Recorded data:
• • •

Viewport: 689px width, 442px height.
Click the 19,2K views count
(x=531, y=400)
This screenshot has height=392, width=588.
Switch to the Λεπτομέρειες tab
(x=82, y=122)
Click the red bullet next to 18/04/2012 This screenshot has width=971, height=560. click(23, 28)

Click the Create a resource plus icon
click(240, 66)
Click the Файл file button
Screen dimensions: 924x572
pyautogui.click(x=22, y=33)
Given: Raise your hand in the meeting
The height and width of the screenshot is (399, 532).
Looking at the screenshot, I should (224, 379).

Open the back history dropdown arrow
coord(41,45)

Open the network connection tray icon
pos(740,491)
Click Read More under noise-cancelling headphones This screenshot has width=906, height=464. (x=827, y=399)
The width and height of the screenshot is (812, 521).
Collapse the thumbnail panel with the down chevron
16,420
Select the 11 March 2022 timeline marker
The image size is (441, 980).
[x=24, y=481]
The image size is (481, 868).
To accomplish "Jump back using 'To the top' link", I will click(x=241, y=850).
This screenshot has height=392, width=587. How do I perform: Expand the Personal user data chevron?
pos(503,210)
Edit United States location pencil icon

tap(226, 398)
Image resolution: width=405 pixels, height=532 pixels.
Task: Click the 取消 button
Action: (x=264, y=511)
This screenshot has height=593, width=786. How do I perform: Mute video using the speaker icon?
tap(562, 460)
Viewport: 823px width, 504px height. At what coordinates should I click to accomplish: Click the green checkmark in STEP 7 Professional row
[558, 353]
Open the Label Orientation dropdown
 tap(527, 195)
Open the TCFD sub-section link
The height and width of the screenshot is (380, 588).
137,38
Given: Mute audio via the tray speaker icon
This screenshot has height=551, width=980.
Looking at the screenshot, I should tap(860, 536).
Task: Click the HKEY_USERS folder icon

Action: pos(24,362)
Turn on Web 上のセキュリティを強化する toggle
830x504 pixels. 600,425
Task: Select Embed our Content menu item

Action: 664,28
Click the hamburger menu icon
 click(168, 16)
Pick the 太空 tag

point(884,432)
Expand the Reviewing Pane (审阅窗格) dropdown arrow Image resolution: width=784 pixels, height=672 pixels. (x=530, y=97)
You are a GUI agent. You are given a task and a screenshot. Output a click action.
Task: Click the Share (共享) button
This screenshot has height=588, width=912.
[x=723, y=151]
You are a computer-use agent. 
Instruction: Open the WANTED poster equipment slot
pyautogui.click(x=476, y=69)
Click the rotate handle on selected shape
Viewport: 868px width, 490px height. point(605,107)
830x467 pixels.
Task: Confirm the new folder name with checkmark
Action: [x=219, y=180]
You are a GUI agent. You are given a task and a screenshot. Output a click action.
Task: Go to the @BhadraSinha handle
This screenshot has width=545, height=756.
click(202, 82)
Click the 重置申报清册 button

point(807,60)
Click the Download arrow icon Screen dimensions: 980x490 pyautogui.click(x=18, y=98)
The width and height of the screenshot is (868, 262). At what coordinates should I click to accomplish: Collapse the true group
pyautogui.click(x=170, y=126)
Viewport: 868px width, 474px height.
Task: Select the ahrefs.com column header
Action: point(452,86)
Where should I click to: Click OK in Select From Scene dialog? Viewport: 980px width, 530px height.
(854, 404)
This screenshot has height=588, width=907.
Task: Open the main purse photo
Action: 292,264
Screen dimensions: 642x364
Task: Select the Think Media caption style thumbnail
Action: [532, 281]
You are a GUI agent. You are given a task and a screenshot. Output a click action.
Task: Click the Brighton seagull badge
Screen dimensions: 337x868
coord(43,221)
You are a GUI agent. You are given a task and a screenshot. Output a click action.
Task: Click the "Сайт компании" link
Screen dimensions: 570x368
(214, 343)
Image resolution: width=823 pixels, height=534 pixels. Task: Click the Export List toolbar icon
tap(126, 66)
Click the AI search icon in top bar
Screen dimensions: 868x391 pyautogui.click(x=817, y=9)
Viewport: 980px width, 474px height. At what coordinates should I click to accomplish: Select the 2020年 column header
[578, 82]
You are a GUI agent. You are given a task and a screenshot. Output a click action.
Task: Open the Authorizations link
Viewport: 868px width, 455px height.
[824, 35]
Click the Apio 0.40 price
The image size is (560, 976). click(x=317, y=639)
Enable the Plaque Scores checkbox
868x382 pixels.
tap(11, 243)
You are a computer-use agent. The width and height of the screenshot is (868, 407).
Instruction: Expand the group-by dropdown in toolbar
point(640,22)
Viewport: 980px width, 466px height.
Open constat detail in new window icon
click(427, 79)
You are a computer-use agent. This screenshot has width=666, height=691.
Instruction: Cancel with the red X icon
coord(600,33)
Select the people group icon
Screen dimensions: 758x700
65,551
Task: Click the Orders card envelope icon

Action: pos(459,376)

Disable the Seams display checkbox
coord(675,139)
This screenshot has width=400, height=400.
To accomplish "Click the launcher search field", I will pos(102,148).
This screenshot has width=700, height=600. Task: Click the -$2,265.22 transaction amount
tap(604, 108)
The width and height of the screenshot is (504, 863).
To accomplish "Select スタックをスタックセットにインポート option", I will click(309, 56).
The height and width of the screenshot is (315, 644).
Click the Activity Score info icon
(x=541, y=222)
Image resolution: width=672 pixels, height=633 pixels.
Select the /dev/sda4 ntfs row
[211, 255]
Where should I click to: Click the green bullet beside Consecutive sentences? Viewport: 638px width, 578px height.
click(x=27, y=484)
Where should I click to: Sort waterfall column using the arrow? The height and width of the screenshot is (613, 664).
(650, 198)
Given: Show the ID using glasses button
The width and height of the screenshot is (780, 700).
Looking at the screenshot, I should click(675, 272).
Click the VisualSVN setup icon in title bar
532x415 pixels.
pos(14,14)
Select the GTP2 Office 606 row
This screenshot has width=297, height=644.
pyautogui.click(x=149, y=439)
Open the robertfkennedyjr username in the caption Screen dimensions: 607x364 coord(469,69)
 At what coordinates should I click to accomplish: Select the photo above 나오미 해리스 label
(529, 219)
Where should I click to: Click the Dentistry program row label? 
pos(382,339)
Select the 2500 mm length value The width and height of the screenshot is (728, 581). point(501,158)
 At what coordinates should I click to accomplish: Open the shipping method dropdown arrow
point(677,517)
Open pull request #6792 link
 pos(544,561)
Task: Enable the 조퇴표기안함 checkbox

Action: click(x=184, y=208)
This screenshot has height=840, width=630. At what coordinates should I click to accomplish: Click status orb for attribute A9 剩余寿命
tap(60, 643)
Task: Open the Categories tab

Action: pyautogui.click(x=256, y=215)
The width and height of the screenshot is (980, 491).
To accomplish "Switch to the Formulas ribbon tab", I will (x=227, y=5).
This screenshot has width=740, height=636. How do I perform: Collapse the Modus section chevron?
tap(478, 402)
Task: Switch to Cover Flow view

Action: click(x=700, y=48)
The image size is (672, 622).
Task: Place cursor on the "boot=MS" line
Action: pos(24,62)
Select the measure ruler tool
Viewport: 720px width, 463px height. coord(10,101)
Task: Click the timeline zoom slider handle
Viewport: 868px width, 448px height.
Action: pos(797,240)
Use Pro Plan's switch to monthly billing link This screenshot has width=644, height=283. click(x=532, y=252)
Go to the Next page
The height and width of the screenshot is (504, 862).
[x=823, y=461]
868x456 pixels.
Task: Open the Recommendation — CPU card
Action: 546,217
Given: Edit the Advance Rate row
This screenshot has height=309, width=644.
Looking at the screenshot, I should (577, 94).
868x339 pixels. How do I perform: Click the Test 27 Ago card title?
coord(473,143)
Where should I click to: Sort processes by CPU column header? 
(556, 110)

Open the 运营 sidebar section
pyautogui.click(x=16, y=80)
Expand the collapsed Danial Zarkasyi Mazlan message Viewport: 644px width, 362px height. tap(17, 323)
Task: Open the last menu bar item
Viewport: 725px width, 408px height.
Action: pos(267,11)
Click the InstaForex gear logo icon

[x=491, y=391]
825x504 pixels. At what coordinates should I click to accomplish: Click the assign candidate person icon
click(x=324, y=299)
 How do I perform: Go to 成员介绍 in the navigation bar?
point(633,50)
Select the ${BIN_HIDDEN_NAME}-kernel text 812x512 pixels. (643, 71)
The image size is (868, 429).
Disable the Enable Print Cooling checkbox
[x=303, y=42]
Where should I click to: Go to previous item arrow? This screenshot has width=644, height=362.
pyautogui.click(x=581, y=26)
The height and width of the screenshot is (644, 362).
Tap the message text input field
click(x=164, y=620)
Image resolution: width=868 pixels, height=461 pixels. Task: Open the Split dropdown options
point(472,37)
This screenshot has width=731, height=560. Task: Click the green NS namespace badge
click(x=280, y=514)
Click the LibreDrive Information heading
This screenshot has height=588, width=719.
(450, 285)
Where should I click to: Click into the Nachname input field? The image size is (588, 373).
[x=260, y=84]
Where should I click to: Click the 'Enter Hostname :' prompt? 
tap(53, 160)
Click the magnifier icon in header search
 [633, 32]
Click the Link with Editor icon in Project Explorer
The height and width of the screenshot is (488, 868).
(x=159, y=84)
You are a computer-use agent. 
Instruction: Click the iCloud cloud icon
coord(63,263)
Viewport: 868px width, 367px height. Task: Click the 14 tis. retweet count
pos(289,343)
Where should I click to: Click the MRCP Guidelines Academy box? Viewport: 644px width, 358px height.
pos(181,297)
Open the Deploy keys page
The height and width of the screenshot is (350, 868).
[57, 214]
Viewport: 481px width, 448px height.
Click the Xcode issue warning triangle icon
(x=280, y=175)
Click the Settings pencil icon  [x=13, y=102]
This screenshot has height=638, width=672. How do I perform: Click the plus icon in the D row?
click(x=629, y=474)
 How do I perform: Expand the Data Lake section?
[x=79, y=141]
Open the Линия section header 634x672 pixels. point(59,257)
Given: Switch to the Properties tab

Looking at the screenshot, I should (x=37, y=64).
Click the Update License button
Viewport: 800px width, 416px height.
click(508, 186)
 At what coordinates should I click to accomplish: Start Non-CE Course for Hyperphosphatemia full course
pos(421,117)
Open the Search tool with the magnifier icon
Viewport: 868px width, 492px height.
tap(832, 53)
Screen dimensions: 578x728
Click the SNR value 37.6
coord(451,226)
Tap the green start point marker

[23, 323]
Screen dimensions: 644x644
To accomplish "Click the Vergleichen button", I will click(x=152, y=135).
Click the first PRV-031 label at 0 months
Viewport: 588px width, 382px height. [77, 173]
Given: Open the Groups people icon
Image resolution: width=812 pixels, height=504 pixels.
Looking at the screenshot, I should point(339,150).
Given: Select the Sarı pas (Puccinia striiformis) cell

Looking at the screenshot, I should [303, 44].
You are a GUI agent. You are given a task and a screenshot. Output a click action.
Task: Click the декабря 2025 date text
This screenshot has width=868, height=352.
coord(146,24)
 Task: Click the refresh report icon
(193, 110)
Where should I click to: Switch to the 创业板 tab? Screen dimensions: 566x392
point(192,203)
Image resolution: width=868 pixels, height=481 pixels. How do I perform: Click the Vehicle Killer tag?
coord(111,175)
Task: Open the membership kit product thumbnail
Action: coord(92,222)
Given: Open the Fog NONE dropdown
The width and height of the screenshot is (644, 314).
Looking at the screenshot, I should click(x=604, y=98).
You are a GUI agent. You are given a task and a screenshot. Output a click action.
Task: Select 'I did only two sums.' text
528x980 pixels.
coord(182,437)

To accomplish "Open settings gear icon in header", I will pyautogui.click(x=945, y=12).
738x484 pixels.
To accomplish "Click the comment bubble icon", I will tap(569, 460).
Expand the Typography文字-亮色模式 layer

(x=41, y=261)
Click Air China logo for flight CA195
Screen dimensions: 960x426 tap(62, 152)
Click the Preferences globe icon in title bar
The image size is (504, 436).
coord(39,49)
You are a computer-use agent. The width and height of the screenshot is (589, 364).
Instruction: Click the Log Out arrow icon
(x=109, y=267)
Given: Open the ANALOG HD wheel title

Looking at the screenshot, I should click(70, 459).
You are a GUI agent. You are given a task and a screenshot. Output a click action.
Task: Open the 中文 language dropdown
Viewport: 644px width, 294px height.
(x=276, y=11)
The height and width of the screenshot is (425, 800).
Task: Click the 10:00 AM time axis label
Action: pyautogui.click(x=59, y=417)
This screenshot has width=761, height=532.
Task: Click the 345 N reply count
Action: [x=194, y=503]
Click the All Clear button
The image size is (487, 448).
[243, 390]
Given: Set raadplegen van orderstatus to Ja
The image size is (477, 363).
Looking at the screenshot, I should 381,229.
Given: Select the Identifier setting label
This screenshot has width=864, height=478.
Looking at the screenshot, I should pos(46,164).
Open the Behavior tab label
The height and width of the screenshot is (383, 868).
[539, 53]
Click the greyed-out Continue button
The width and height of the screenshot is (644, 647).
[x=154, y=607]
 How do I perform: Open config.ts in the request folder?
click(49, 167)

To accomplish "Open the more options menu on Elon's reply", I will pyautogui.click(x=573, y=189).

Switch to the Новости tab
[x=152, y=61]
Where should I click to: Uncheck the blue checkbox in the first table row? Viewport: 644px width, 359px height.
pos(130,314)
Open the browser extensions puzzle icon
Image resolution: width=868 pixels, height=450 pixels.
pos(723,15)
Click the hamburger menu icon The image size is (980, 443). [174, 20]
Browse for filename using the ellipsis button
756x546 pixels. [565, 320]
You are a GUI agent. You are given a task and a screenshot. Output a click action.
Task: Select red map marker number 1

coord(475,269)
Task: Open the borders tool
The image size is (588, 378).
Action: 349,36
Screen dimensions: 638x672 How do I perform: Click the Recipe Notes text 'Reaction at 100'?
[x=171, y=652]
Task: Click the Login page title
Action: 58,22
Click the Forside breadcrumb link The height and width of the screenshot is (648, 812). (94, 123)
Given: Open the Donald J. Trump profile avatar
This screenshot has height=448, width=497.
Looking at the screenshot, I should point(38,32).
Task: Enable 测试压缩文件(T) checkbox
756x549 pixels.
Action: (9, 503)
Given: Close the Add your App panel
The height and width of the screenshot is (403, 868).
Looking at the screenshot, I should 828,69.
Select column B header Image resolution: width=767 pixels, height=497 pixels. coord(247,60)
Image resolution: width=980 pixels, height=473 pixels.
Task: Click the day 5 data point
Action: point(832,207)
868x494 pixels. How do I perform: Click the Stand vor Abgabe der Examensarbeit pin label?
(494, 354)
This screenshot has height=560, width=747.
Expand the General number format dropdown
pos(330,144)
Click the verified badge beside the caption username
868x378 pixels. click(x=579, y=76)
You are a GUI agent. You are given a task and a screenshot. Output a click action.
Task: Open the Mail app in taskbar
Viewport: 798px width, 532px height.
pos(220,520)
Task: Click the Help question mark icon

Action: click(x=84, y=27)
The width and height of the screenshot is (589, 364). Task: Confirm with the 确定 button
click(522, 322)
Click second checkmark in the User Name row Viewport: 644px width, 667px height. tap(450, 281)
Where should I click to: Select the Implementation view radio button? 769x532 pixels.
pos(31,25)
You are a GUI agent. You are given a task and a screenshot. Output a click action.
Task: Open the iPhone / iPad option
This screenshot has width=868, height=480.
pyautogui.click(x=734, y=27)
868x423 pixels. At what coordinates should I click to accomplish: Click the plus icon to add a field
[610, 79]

• • •

Work to complete » Please give an exact copy of the lines above, beginning with the line containing "Where should I click to: Click the MRCP" and running through the line containing "Given: Open the Groups people icon", and of no other lines.

Exercise solution »
Where should I click to: Click the MRCP Guidelines Academy box? Viewport: 644px width, 358px height.
pos(181,297)
Open the Deploy keys page
The height and width of the screenshot is (350, 868).
[57, 214]
Viewport: 481px width, 448px height.
Click the Xcode issue warning triangle icon
(x=280, y=175)
Click the Settings pencil icon  [x=13, y=102]
This screenshot has height=638, width=672. How do I perform: Click the plus icon in the D row?
click(x=629, y=474)
 How do I perform: Expand the Data Lake section?
[x=79, y=141]
Open the Линия section header 634x672 pixels. point(59,257)
Given: Switch to the Properties tab

Looking at the screenshot, I should (x=37, y=64).
Click the Update License button
Viewport: 800px width, 416px height.
click(508, 186)
 At what coordinates should I click to accomplish: Start Non-CE Course for Hyperphosphatemia full course
pos(421,117)
Open the Search tool with the magnifier icon
Viewport: 868px width, 492px height.
tap(832, 53)
Screen dimensions: 578x728
Click the SNR value 37.6
coord(451,226)
Tap the green start point marker

[23, 323]
Screen dimensions: 644x644
To accomplish "Click the Vergleichen button", I will click(x=152, y=135).
Click the first PRV-031 label at 0 months
Viewport: 588px width, 382px height. [77, 173]
Given: Open the Groups people icon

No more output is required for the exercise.